Last spring, I used the UMAi video for the capicola. The video recipe called for 3 TB salt. What I did not understand at that time is that salts weigh differently and 3 TB of the salt used, at the time that video was created, might weigh in at 3%, it was not the case for the salt I was using. Afterwards, I discovered that the salt I put in my cure was about half the correct amount. I also only cured for 1 week per the video, and had inadvertently used a 4 1/2 pound boneless pork butt instead of a coppa.

Anyhow, I contacted UMAi as I was (and kinda still am) new to all this. I wanted to know if my capicola would make people sick. They assured me that I just needed to stick it out and give it the time to dry. The low salt and cure time would inhibit the drying. After 13.5 weeks, I gave in with a 31% reduction. It was delicious. :)

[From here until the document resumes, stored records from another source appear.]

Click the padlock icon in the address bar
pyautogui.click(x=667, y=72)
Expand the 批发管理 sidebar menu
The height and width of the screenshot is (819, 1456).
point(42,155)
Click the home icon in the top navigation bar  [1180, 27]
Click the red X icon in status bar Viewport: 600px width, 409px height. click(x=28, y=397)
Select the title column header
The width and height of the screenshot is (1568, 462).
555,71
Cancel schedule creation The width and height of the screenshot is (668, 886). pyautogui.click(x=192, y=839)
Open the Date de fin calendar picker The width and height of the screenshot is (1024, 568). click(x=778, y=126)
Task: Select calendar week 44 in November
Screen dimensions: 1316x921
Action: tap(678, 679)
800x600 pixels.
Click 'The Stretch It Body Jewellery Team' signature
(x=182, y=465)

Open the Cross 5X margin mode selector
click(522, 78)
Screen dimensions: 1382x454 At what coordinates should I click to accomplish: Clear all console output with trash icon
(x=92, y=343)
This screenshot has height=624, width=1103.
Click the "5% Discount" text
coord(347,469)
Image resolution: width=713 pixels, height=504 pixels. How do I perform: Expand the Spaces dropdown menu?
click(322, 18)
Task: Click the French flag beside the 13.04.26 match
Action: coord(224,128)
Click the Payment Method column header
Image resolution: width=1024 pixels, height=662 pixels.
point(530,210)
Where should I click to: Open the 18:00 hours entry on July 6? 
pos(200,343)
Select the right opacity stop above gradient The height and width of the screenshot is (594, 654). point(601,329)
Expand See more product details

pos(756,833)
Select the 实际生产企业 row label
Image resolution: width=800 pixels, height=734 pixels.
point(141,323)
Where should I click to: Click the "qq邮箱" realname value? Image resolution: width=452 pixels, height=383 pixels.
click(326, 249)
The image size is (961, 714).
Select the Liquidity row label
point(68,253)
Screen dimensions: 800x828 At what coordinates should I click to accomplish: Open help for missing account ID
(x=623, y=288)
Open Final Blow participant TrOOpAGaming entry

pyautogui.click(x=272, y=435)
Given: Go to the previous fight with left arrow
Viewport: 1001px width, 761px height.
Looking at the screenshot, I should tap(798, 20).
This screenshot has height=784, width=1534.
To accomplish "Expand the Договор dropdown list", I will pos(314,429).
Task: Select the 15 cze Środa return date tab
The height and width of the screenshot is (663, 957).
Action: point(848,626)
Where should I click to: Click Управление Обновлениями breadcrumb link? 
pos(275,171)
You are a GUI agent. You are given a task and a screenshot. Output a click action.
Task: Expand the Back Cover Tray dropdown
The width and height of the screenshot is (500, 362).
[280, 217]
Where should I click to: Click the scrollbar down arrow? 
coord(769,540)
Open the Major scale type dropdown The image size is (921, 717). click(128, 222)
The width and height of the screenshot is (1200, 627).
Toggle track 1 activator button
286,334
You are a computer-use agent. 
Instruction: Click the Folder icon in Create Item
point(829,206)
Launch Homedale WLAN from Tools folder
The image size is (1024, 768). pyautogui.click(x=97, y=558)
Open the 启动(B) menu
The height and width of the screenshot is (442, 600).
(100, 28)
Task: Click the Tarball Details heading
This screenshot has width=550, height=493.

Anyhow, the moral I learned from that experience is WEIGH don't measure your salt. I use 2.5% but I hear most aim for the 3%.

Sorry, now to address your last question. 4.5 lb = 72 oz = 2016 grams. 3% of 2016 g = 60g (i would be doing 2.5% and therefore 50.4 grams) Now, to convert to volume for your salt. If your salt is like a Mortons it is probably 1.5 g for 1/4 teaspoon. Do the math and you get that 60 grams would be 10 tsp. If your salt is the one I use, Diamond Crystal non-iodized kosher salt, it runs .7g for a 1/4 tsp. Again, doing the math, 60 grams should come out at 21.43 tsp. For my 2.5% and salt of choice, I would be adding 18 teaspoons of salt for the 4.5 lb meat. Please double check my math, but I hope you get the idea.

If you don't have a scale, buy one for the next time. I recently purchased a jewelers scale so I can measure out all my spices to the .1. It makes life much easier.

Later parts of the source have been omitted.